Derrick Goold of the St. Louis Post-Dispatch reports that the Cardinals are trying to encourage their players to be more honest about their health. The culture surrounding this is tough to change, but manager Mike Matheny wants his players to come to him if “anything that is off.” As Goold notes, Alex Reyes and Matt Bowman revealed they were, in Bowman’s words, not “entirely forthcoming.” Carlos Martinez said he pitched tentatively because he was “scared” of re-injuring himself. Matheny also called pitcher Michael Wacha “a great liar” when talking about his arm health.

Matt Carpenter has also played through injury and takes pride in it. He’s an example of the old mentality the club is trying to pierce through. Caarpenter said, “I’m a believer in if you’re getting paid to do a job and you’re capable of doing the job — even if it’s 85 percent of your best — I feel you have the obligation to be out there. That is the mentality I’ve always used. I could have very easily, at times last year, sat on the [disabled list], but I felt like I could still go out and do my job.”

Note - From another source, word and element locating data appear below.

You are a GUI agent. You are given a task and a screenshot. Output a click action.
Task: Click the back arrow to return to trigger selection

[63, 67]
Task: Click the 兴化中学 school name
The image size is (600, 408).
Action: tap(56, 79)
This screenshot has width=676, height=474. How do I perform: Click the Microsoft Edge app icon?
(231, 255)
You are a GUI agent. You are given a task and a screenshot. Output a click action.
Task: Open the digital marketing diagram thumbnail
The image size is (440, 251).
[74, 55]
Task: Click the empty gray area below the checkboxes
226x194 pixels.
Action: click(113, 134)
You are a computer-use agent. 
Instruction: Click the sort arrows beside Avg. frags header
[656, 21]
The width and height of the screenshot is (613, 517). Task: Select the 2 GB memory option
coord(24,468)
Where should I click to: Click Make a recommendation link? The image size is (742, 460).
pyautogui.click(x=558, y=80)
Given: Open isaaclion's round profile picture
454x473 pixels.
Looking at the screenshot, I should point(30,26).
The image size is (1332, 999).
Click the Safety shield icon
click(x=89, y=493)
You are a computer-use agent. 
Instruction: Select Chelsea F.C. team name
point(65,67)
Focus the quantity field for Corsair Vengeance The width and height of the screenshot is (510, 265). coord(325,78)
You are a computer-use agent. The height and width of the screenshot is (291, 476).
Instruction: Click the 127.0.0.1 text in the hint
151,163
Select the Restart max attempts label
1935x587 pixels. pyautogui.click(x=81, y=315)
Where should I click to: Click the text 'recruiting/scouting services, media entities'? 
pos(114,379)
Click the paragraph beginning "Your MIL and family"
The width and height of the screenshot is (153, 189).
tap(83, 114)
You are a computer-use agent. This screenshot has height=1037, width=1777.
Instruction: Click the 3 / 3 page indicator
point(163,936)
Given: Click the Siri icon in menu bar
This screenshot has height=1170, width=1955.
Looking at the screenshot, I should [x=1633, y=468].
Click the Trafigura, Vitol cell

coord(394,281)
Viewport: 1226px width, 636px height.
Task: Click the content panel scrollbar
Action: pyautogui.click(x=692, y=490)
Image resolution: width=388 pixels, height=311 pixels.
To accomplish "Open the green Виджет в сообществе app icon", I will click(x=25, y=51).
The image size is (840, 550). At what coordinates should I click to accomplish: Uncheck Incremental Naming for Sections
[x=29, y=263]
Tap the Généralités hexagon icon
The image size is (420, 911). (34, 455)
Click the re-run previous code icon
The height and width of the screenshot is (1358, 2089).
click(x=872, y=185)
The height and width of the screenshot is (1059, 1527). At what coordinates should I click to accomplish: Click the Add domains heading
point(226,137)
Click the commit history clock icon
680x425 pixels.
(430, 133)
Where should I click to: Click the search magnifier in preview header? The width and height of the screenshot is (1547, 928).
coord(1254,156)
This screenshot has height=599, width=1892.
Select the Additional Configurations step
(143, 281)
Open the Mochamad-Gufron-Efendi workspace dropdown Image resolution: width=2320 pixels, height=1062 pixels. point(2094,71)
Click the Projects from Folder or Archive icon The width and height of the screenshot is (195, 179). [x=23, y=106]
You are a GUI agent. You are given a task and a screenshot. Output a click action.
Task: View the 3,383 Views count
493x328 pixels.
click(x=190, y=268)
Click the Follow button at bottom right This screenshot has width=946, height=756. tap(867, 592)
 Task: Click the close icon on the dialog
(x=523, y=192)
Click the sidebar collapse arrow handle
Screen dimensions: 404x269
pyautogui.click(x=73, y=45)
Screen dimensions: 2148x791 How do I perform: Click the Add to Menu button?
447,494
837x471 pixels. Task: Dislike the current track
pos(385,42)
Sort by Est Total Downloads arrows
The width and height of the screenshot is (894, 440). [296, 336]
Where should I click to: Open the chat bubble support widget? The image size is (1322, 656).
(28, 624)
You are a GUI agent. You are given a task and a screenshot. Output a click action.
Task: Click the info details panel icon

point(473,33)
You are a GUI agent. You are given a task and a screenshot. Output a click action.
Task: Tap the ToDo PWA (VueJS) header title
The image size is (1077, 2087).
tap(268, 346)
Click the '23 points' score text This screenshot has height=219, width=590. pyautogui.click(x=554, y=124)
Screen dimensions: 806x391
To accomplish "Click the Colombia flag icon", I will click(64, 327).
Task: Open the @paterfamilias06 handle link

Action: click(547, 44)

Goold points out that players approach dealing with health issues differently depending on where they’re at in their careers. A young player who just got called up has pressure to stay in the big leagues and appear in games, so he may not want to address a health issue. A player who has already secured a multi-year contract may have less pressure on him and thus may be more willing to come to the trainer’s room.

I’ve long believed that player health will be the next arena in which front offices will separate themselves from the pack. Analytics had been that battleground for a while, but with every club now having an analytics department in some capacity, front offices will have to find value in new ways. Limiting the amount of time that players miss due to injury would be a significant boost for a team and it will start with players being forthcoming about what’s bothering them rather than trying to fight through pain.